Jeff Bezos may have had a tumultuous start to 2019, but he can still see the funny side.
That's according to CNBC, which obtained a recording of an all-hands Amazon meeting last week, in which Bezos joked about the saga of his sex texts to TV presenter Lauren Sanchez.
During the meeting, Bezos asked how the start of the year had been for employees, before referring to his own circumstances, which has seen his intimate messages beamed across the world after they were obtained by the National Enquirer.
"If you don't mind, just raise your hand, if maybe - just maybe - you've had a better start to your 2019 than I have. Anybody?" Bezos asked staff, according to CNBC. "I noticed that a couple hands didn't come up - I'm sorry for you guys."
The founding CEO then sought to calm any nerves about his commitment and focus to Amazon, the world's third most valuable company after Microsoft and Apple.

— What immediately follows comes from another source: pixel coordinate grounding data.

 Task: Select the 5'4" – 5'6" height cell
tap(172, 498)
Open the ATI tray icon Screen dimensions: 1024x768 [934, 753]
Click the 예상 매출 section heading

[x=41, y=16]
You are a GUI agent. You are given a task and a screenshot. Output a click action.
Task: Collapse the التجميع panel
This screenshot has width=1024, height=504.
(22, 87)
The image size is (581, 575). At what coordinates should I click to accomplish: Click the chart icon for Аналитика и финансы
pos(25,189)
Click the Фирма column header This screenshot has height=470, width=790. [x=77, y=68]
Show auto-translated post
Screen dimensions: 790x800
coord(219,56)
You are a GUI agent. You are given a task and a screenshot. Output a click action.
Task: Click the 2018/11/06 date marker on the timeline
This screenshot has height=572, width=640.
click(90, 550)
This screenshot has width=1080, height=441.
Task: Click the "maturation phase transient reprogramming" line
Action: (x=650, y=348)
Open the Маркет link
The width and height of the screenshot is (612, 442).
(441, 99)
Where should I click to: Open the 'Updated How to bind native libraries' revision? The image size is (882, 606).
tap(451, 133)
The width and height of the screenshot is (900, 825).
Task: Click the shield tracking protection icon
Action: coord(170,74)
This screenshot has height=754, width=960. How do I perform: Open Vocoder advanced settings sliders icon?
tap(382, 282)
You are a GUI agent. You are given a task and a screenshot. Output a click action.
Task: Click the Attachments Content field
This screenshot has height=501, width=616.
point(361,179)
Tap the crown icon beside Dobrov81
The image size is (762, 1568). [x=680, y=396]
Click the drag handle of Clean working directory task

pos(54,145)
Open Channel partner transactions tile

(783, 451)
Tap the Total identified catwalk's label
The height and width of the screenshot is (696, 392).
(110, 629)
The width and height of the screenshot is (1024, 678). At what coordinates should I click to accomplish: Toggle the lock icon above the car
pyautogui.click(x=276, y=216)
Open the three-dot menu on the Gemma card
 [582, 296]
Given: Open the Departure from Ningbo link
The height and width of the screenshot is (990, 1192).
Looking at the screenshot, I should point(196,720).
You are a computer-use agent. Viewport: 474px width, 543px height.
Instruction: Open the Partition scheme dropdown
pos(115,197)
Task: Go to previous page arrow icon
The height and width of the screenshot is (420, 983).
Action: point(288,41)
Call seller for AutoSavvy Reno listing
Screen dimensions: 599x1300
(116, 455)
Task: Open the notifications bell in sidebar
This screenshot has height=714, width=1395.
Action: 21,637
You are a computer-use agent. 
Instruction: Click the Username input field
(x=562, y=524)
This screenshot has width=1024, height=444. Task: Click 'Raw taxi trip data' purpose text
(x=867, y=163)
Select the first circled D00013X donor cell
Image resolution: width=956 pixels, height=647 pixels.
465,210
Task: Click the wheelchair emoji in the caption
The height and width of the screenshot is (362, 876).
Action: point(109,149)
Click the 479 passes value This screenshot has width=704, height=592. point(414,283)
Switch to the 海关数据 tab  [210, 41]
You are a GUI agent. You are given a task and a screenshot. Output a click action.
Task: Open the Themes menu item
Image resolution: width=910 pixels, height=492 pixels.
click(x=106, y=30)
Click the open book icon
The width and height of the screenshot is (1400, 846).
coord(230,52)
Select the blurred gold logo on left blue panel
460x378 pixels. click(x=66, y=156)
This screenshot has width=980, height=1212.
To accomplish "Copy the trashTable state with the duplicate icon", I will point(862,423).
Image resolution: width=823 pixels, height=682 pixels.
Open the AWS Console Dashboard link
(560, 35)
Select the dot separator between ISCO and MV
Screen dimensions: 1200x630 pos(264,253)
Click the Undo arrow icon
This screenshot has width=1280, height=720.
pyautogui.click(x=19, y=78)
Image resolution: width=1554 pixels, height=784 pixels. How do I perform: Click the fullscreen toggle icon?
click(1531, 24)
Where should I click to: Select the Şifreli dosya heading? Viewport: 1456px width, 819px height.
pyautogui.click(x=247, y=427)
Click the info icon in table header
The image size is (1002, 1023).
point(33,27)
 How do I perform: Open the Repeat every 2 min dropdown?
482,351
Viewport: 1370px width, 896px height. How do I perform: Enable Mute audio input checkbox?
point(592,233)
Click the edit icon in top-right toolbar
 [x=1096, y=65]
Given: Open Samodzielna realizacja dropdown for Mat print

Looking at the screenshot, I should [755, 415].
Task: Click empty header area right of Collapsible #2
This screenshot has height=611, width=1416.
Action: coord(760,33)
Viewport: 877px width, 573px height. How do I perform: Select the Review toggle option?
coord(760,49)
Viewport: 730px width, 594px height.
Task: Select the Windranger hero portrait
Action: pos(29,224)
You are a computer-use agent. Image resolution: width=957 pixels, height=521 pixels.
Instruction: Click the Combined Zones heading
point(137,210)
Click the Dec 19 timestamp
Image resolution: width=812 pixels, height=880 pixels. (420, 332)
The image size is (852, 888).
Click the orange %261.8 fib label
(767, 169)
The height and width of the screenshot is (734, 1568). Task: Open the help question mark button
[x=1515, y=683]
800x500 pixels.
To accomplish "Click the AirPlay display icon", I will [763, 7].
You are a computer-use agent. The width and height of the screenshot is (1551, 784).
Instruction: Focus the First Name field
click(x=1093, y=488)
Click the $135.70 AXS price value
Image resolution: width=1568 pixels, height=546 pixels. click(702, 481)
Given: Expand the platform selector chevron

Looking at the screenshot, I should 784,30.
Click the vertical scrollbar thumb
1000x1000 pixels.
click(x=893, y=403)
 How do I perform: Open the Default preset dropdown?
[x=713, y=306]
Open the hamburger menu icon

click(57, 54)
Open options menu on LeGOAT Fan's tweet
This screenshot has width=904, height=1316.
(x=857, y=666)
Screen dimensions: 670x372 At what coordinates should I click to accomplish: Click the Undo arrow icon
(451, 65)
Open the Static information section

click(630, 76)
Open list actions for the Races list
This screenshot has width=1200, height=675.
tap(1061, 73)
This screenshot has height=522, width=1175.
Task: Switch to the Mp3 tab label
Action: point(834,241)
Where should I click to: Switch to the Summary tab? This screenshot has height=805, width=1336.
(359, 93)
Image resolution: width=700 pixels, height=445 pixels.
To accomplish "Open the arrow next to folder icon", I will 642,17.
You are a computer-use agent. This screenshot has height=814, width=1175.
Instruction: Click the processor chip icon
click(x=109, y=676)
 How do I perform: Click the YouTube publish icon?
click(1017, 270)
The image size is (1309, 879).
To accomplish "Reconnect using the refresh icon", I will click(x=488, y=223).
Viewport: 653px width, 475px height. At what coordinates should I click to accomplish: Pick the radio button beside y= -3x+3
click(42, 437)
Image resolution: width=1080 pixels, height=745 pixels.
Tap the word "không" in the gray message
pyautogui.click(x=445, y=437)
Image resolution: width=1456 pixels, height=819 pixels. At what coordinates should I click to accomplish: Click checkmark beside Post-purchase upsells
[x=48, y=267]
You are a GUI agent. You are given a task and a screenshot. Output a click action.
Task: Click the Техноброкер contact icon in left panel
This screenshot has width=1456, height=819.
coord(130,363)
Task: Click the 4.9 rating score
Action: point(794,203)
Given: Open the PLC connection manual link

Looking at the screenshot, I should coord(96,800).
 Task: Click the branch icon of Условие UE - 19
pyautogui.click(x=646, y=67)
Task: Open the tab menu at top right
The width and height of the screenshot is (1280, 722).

Bezos said that he still goes to work with a spring in his step.
"I am as engaged and focused on Amazon as ever. I still tap dance into the office. I get to work with remarkable people. I get to live and work in the future. And that's where I like to be, so thank you," he reportedly said.
While Bezos had a reassuring message for staff, investigators are still working on his behalf to establish exactly how and why his texts to Sanchez were leaked to the Enquirer.
The investigation is being led by Gavin de Becker, a longtime ally of Bezos. He has concluded that Sanchez's brother, Michael Sanchez, leaked the written messages to the Enquirer, while his attentions have turned to Saudi Arabia as to the reason why the publication was so sweet on the story.
Vanity Fair reported that de Becker is preparing a 90-page report that is expected to accuse the Enquirer of running the story as a favor to its Saudi investors. Bezos has also hinted at Saudi motives for wanting to smear his reputation, writing in a now-famous Medium blog post that his ownership of The Washington Post is a "complexifier."
"The Post's essential and unrelenting coverage of the murder of its columnist Jamal Khashoggi is undoubtedly unpopular in certain circles," Bezos said.
Saudi Arabia has denied any involvement in the story. "I've been watching it on television and reading about it in the paper. This is something between the two parties. We have nothing to do with it," said minister of state for foreign affairs, Adel al-Jubeir, last month.